4. What is the time limit to inform the TPA for a cashless claim?

In the case of planned hospitalization, the insured is given a time limit of 72 hours to inform before the reception of the patient into the network hospital.

In the case of emergency hospitalization, the insured have to notify the insurer within 24 hours immediately after the reception of the patient into the network hospital.

5. What is the notification period for reimbursement of claim?

For planned and domiciliary hospitalization, the insurance provider has to be notified at least 72 hours before the admission process of the patient took place.

For emergency and domiciliary hospitalization, a time limit of 24 hours is given to update insurer after the admission to the network provider.

For Anti-Rabies Vaccination, the insurer must be notified at least 24 hours before the vaccination takes place.

6. What is co-payment?

When Insured is bound to pay some percentage of the claim as determined during the purchase of the policy, is called co-payment.

7. Are there any copayments in the optional cover of Pre-existing Diabetes/Hypertension?

Yes, the insured person has to present for the co-payments while buying this optional cover.

Cover Copayment
Pre-existing Diabetes 10% of the claim amount admitted by the insurer for diabetes alone.
Pre-existing Hypertension 10% of the claim amount admitted by the insurer for Hypertension alone.
Pre-existing Diabetes and Hypertension 25% of the claim amount admitted by the insurer for both Diabetes and Hypertension

8. What are the different zones in the policy?

The premium paid by the insured is according to the Zone selected. There are 4 Zones in total.

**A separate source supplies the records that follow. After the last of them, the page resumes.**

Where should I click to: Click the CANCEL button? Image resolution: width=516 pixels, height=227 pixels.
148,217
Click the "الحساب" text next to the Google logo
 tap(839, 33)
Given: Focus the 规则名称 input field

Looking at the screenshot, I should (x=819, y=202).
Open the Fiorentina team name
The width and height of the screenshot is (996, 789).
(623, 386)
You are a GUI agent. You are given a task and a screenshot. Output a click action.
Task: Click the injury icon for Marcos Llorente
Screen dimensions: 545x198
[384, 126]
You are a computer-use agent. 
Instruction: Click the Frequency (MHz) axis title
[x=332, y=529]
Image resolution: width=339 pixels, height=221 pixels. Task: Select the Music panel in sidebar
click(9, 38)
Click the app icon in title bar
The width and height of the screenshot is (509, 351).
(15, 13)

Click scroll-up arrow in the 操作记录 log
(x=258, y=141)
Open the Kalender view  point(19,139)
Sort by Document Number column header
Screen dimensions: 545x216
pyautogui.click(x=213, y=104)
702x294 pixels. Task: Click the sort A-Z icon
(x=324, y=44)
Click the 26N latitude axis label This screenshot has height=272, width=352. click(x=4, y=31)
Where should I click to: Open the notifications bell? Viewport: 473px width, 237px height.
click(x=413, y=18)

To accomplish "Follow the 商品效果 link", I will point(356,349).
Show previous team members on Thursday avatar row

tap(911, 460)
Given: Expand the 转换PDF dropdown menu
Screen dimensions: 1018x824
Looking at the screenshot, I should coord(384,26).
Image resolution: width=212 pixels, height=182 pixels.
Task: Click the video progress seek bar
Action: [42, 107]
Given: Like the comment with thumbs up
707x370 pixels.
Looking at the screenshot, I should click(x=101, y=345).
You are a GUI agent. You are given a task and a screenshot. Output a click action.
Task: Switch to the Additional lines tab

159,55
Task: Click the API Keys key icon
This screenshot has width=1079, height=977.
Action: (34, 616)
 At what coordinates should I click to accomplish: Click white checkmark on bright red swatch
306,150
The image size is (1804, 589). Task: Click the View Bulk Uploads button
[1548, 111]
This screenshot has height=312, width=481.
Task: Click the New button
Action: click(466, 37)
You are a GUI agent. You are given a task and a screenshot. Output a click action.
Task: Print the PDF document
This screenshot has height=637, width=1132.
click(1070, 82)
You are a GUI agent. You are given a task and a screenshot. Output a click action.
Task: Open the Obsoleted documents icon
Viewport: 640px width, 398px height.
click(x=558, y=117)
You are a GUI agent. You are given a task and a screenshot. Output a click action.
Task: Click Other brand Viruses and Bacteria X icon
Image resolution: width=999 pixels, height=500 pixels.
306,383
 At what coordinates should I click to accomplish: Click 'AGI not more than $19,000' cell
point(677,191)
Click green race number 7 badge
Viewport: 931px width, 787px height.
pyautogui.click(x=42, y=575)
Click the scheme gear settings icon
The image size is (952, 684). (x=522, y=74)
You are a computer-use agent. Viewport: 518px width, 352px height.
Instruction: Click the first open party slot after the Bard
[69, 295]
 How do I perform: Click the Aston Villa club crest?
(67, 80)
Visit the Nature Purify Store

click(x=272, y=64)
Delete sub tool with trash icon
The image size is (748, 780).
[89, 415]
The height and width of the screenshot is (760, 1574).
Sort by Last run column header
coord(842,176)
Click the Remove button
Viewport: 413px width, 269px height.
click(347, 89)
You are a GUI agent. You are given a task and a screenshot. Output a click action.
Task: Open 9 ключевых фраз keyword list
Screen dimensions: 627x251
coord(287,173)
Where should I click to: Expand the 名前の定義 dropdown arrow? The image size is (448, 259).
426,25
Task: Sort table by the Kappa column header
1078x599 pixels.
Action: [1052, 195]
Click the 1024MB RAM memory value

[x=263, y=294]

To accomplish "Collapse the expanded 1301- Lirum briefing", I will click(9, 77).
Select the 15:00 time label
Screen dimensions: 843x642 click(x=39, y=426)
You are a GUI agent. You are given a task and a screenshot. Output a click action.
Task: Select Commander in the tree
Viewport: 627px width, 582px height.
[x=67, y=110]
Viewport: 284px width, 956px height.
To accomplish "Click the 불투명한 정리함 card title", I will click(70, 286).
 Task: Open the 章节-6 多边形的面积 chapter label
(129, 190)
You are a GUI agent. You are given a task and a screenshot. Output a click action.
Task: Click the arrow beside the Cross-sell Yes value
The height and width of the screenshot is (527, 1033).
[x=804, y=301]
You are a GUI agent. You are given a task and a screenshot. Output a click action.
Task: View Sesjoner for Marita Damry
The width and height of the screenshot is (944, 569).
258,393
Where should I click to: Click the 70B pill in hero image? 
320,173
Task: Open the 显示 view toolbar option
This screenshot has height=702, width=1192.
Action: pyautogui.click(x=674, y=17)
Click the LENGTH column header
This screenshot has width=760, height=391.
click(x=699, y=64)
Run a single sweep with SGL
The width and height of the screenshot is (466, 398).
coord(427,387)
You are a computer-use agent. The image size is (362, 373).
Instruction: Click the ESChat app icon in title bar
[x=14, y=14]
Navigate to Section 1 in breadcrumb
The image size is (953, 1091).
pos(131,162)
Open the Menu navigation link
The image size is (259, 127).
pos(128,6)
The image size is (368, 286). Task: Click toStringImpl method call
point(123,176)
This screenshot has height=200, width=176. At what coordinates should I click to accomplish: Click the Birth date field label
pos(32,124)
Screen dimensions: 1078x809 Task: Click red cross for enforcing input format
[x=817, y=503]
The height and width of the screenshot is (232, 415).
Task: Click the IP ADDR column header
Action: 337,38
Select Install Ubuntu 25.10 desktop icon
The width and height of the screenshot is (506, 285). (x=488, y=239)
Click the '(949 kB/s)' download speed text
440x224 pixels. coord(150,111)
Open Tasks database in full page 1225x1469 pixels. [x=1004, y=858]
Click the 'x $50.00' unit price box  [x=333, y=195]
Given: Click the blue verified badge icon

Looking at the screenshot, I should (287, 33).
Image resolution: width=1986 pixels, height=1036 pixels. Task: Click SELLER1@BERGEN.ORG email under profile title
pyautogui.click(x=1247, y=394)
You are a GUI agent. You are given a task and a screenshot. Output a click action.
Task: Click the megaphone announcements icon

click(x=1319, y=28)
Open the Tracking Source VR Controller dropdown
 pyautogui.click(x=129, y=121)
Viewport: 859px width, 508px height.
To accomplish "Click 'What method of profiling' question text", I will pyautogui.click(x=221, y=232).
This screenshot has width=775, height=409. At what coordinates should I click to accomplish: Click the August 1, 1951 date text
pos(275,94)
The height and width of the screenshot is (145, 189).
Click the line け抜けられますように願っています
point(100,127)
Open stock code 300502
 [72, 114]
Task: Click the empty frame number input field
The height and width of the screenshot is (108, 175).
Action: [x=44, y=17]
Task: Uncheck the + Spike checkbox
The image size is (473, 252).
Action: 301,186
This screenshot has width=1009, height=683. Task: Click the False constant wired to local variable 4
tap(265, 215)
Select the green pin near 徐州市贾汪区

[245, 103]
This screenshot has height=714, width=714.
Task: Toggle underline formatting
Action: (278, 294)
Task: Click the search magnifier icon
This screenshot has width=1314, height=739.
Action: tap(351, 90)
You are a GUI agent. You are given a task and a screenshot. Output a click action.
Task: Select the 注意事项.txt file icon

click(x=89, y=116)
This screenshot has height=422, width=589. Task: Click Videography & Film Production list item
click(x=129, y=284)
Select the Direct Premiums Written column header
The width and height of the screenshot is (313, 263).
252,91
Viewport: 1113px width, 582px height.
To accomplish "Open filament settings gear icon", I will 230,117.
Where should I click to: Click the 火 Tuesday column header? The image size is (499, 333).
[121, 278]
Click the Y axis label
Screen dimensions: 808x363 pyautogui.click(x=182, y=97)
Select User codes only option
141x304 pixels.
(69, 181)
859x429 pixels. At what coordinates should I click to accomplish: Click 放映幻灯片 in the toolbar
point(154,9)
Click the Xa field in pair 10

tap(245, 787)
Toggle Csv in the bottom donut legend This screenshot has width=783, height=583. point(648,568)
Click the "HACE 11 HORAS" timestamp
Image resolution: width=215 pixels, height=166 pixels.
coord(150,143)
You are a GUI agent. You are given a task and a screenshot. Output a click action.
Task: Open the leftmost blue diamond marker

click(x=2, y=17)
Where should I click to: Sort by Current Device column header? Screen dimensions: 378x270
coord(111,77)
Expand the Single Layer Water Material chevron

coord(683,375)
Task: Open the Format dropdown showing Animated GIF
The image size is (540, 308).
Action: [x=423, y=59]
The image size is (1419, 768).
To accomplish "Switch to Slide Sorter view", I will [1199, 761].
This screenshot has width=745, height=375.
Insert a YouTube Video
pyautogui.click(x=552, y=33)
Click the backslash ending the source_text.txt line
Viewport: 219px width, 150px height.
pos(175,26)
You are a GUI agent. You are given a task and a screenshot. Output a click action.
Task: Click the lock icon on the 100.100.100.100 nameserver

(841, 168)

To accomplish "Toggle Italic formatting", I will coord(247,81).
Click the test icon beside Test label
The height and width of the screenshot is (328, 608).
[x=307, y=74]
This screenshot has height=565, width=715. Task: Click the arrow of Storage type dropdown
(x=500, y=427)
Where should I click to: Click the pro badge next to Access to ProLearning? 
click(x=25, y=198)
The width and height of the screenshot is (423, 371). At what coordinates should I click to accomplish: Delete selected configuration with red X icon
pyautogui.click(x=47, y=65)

  • Zone I- Includes Metropolitan area of Mumbai and whole Gujarat
  • Zone II- Delhi NCR, Chandigarh, Pune
  • Zone III - Chennai, Hyderabad, Kolkata
  • Zone IV- Remaining parts of India

9. What copayment is involved in availing treatment outside of the selected Zone?

  1. If Zone I is selected, the treatment is taken in zone II, Zone III, Zone IV is free of any copayment.
  2. If zone II is selected, then the treatment carried out in zone II, Zone III, Zone IV is free of copayment. While the treatment in Zone I will subject to a copayment of 5% of the claim.
  3. If zone III is selected, then the treatment carried out in Zone III, Zone IV is free of copayment.
  4. Whereas treatment availed in zone II and Zone I will subject to a copayment of 7.5% and 12.5%, respectively.
  5. If zone IV is selected, then the treatment carried out in Zone IV is free of copayment. On the other side, if the treatment is availed in Zone III/ Zone II/ Zone I, then copayment percentages will be 10%/ 17.5%/ 22.5%, respectively.

10. How much premium is charged in case we cancel the policy?

If you cancel your policy, the insurance company will charge a cancellation cost on the premium submitted for a year. The rate will be determined on the period of risk.

Period of risk Premium charged
Up to 1 month ¼ of the yearly amount of premium
Up to 3 month ½ of the yearly amount of premium
Up to 6 month ¾ of the yearly amount of premium
Exceeding 6 months Whole amount of premium paid in a year

11. What are some major illnesses for which the second opinion can be availed?

The major illnesses have been categorized into forms-

  1. Non-Cancerous- AIDS/HIV, coronary artery, Elephantiasis, liver and lung diseases, kidney and liver failure, paralysis, heart disease, stroke, cirrhosis, brain tumor etc.
  2. Cancerous- Cancer-related to breast, eye, thyroid, bladder, cervical, lung, kidney, skin, uterine, stomach, pancreas, ovary etc.